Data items

*** Begin section ***

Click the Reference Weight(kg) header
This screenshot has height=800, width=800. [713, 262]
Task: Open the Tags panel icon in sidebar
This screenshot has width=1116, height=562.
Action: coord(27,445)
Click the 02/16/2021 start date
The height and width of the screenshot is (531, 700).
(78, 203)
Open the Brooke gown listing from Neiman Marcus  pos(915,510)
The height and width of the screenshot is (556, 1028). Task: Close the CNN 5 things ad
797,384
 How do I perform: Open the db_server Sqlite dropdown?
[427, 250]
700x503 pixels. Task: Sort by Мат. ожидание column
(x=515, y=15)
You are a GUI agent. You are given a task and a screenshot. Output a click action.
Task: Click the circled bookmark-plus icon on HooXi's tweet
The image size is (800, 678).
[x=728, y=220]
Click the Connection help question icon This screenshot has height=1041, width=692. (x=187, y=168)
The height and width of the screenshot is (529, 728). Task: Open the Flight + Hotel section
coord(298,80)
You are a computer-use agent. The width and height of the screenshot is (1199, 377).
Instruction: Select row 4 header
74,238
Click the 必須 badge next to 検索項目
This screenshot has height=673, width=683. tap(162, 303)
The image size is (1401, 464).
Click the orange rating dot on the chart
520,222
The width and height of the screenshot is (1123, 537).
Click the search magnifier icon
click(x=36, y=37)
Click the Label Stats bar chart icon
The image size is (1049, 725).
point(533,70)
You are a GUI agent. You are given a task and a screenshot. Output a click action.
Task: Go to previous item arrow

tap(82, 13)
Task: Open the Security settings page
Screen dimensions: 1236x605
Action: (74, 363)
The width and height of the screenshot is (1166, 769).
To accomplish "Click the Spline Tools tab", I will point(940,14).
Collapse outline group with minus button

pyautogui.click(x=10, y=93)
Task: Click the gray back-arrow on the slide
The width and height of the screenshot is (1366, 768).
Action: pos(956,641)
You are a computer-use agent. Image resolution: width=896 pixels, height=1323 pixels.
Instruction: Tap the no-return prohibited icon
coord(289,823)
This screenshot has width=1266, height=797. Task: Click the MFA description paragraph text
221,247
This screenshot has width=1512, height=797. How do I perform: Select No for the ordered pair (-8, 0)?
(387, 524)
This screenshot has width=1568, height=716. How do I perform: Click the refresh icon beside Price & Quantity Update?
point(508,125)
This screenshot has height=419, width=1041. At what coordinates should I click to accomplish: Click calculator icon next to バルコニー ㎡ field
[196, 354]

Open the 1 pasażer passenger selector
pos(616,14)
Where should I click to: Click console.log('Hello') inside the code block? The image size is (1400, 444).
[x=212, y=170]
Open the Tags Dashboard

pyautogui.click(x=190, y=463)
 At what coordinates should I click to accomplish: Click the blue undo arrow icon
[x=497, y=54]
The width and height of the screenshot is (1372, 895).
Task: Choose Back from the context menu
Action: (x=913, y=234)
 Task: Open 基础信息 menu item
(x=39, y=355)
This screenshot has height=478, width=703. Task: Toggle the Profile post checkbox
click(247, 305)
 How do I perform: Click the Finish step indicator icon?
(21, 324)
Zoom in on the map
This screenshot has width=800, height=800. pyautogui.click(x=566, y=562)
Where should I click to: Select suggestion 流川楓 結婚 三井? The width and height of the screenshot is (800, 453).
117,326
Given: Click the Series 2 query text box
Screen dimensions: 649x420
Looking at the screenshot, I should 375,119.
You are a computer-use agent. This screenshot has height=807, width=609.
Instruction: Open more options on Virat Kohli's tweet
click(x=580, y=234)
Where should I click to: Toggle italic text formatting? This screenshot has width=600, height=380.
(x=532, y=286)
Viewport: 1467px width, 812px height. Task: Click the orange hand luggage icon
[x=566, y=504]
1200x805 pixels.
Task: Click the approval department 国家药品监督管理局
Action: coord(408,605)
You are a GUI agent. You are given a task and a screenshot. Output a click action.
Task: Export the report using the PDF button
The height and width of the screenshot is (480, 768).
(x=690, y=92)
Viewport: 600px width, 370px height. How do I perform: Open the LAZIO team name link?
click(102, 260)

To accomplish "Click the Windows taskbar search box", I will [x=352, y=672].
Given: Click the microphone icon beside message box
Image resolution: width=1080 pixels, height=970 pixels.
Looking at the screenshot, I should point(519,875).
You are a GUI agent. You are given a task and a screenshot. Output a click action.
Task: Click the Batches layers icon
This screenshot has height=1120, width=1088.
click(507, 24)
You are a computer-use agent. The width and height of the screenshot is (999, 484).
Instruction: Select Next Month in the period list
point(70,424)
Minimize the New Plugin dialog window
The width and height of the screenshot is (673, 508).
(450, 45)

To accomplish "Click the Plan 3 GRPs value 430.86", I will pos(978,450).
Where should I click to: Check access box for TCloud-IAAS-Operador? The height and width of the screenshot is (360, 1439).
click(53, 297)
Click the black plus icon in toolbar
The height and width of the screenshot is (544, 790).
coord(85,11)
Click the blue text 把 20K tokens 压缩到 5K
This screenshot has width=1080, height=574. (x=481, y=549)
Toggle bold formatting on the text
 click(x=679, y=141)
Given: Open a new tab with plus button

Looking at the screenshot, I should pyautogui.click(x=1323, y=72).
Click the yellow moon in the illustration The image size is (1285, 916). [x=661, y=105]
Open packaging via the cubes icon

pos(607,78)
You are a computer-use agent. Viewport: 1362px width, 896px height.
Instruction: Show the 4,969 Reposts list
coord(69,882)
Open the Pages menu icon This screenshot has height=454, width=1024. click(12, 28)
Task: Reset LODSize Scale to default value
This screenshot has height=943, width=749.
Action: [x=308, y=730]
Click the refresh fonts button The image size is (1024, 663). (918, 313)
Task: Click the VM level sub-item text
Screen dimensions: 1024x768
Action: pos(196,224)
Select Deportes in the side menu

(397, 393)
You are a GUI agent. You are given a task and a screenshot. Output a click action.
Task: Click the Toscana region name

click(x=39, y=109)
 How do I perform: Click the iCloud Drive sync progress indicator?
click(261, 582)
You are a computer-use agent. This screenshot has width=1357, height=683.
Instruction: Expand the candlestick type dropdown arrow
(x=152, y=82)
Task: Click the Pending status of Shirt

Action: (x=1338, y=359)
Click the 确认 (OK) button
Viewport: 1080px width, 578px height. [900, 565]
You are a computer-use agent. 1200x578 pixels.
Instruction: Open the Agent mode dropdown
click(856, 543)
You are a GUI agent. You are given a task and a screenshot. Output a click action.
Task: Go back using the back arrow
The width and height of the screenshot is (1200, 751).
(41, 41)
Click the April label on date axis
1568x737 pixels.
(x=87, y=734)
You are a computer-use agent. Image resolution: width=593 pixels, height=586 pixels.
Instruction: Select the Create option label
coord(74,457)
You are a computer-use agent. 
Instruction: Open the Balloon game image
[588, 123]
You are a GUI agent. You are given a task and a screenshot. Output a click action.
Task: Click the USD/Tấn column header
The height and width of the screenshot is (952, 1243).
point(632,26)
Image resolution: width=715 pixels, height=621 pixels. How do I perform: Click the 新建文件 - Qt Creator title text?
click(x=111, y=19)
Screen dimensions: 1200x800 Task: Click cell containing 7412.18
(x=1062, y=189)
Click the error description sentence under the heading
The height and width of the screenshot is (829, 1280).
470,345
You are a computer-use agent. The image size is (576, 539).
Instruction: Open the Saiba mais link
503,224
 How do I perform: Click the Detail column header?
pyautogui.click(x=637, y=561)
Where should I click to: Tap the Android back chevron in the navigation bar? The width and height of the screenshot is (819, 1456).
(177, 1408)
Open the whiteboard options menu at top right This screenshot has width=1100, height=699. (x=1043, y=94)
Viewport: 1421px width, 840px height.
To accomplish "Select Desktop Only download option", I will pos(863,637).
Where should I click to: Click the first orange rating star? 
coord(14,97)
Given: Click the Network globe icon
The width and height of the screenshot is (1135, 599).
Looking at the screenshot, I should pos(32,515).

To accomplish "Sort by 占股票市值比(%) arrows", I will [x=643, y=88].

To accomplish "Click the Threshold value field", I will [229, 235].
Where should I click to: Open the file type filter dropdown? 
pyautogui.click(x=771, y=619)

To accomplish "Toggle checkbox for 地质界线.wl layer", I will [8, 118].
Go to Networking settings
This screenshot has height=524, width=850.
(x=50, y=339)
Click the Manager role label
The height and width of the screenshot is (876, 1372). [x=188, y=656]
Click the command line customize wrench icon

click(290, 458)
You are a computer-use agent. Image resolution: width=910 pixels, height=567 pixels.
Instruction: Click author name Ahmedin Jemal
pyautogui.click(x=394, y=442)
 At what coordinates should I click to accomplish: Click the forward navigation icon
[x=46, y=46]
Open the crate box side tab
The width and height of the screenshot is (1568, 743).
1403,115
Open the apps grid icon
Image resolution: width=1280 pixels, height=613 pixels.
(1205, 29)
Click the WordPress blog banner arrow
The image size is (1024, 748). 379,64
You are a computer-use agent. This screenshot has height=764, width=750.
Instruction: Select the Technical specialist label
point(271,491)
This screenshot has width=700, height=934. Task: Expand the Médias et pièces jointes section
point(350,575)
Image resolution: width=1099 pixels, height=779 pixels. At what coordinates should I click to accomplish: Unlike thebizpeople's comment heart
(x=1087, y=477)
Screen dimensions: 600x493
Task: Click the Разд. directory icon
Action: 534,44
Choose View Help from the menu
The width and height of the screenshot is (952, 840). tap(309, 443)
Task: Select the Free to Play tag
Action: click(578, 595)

*** End section ***

Wherever the word "value" occurs in the data above, copy the line it sits in.

:: Completed task ::
To accomplish "Click the Plan 3 GRPs value 430.86", I will pos(978,450).
Task: Reset LODSize Scale to default value
To accomplish "Click the Threshold value field", I will [229, 235].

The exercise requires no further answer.